History Lesson

This is was posted via the Cyberpope [gapope@vcn.bc.ca] and via the groaners listserv.

I remember well the spring of 1778. I had just received my degree from Oxford and was ready to take my place as a partner in my father’s shipping and trading company. Father had made his fortune trading along the St. Lawrence Seaway and the new colony of Newfoundland.

I had joined Father for less than a week, when he had a visit from his old friend, James Cook. Cook, who had been instrumental in starting our family business, had just returned from a voyage to the South Pacific where he had discovered a new group of islands that he claimed for England and named after the first lord of the British Admiralty, the Earl of Sandwich, in honor of the Earl’s contribution to sea faring in discovering a new way to feed the sailors without their having to leave their posts by serving their meals between two slices of bread.

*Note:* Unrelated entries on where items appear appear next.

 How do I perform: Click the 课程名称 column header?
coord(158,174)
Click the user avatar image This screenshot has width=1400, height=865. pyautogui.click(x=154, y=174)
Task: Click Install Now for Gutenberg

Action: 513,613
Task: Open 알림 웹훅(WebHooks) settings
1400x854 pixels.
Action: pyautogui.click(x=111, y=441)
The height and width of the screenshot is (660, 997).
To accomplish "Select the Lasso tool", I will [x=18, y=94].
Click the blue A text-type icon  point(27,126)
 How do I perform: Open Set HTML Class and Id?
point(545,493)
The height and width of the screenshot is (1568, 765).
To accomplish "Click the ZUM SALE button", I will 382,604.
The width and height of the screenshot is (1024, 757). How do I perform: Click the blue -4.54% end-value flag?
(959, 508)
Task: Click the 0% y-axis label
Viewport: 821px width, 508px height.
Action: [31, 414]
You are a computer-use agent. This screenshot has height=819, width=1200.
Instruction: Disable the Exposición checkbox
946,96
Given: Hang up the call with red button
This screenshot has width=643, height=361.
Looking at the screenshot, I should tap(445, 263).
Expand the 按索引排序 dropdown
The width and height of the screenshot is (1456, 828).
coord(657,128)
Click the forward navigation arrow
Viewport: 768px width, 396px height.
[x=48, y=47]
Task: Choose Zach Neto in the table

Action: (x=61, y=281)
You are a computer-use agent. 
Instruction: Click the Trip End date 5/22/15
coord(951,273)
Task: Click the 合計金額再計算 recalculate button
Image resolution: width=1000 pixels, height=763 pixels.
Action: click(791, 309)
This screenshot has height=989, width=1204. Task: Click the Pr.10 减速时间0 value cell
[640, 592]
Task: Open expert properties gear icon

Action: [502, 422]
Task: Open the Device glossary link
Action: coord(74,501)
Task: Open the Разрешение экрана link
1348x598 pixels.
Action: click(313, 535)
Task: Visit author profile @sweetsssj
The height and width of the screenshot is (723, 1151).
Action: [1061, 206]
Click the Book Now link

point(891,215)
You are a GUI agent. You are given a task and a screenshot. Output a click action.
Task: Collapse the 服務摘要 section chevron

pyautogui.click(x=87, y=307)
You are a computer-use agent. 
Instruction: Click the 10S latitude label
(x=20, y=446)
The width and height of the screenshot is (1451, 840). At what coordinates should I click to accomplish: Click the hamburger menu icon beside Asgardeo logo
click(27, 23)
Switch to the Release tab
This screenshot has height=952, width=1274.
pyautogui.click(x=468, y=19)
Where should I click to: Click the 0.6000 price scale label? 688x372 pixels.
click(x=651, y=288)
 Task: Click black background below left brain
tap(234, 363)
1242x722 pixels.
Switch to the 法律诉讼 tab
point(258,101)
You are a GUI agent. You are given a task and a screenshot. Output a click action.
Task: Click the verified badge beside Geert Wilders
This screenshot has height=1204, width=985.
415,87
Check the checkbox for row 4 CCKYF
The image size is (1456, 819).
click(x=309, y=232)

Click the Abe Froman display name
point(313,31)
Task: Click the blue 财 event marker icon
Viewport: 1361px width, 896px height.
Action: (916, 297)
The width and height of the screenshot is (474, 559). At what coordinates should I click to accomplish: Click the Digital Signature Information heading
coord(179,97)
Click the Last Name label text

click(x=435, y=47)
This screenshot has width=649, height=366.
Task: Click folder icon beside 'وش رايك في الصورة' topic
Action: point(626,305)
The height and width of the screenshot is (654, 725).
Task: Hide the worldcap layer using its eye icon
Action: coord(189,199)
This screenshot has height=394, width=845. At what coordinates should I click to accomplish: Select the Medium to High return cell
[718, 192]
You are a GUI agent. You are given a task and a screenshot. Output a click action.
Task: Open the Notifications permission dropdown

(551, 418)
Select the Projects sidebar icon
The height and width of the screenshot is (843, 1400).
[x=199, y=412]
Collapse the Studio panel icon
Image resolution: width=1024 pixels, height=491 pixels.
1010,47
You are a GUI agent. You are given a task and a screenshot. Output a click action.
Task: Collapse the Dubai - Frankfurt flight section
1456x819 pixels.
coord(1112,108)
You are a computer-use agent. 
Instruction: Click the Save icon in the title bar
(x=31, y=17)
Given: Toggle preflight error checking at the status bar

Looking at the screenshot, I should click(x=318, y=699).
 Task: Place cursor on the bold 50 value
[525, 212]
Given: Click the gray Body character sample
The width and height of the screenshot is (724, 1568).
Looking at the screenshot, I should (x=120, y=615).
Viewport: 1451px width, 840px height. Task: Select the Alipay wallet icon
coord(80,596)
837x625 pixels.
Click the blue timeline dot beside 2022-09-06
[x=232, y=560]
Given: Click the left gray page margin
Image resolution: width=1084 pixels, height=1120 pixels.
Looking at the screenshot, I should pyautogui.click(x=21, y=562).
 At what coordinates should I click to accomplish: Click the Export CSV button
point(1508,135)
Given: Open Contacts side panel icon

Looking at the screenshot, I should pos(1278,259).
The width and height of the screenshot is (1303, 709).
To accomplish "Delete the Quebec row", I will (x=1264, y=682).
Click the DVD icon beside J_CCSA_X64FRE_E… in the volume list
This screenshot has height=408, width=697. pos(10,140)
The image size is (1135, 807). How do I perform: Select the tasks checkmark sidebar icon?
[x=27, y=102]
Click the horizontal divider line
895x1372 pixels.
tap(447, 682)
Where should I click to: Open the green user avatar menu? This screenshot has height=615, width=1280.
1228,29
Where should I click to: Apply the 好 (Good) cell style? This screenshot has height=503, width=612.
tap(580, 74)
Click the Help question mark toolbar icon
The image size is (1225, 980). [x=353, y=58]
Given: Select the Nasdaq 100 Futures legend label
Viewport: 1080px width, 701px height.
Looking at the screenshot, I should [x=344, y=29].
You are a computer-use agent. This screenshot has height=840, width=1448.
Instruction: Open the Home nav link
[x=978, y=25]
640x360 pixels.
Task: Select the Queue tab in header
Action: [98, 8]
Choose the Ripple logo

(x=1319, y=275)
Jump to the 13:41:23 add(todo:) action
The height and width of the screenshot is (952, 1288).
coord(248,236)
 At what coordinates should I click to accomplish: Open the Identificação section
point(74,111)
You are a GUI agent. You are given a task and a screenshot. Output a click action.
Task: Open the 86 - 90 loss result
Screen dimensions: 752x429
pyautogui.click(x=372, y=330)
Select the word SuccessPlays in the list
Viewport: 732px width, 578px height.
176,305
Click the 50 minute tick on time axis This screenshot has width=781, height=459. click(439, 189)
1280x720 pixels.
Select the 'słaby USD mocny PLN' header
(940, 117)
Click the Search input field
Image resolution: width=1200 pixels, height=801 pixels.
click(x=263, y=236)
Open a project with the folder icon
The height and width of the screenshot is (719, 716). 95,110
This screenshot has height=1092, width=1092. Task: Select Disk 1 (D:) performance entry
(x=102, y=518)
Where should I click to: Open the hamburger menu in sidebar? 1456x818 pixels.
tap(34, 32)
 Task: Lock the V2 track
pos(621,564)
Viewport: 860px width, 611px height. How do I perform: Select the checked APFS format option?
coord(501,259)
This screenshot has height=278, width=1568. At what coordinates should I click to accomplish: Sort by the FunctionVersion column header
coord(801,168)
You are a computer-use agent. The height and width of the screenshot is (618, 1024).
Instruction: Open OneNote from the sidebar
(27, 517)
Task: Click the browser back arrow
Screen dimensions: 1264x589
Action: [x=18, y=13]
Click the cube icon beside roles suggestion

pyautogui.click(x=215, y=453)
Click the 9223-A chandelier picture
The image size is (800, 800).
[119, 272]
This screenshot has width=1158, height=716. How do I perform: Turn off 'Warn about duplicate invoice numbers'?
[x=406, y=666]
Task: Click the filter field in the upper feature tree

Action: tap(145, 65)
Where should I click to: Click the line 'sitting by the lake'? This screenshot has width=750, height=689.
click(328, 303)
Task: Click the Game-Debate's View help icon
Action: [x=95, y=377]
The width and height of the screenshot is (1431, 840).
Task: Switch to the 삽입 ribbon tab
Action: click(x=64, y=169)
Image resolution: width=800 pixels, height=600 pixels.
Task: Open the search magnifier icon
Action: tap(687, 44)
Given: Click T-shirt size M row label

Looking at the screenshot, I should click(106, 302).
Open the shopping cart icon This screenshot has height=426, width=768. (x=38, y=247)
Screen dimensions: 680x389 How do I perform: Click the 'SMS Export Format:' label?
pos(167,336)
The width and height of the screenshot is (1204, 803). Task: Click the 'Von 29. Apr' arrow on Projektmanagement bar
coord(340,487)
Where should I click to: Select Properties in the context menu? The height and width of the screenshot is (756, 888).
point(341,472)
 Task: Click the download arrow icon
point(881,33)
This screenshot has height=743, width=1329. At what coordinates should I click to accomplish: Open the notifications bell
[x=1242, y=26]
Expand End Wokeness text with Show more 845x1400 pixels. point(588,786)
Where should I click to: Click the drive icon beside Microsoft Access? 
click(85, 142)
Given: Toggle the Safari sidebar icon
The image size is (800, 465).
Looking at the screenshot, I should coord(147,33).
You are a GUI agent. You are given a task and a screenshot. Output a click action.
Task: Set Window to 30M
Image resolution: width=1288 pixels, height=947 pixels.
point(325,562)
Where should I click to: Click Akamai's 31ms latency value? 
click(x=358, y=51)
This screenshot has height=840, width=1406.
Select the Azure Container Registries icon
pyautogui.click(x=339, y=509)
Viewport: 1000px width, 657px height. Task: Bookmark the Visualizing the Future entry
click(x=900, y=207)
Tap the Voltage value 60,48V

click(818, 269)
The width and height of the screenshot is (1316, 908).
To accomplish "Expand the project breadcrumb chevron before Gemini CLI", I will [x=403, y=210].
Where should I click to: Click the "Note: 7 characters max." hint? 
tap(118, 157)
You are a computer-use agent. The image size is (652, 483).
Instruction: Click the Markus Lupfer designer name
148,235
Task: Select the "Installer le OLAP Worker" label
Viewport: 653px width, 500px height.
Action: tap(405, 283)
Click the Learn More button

Cook told us the he had landed at the southernmost and largest of the Sandwich Islands where a peaceful tribe of natives who called themselves Hawaiians had treated him like royalty. In fact, his sailors stated that the natives thought James Cook was God. In spite of their reverence for Cook, he could not interest them in trade as they were set in their primitive ways and interested in the gifts Cook had brought.

However, they spoke of the tribe of Waikikians on an island to the north who had mastered sailing and traded frequently with remote islands to the west. Cook was certain that we could duplicate our success in Newfoundland by expanding to Waikiki.

Father agreed to accompany Cook on his next trip to the Sandwich Islands provided I could accompany them so that I could learn first hand how to develop business in virgin territories. Thus, it came about that my first ocean voyage was around the Cape of Good Horn and to the tropical splendors of the Sandwiches.

The voyage was very rough having to go through a severe cyclone around the Cape, and the seamen were very restless when we landed on the beach at Waikiki. Several left the ship shortly after landing and unfortunately drank too much and ended up ravishing several of the native women. A riot ensued and several natives and crew members were killed in the battle.

Now the Waikikians had a strong judicial tradition and held the leader responsible for the actions of his crew. So the ship was boarded by a group of Waikikian soldiers, James Cook was arrested and tried for rape and murder. He was convicted and was sentenced to die by boiling with his remains to be served to the families of the departed.

We were all required to be present while this inhumane punishment took place. I turned to my father and asked him how something like this could ever happen. I’ll never forget his answer. He turned to me and said, “Let this be a lesson to you, . . . one man’s meat is another man’s poi, son.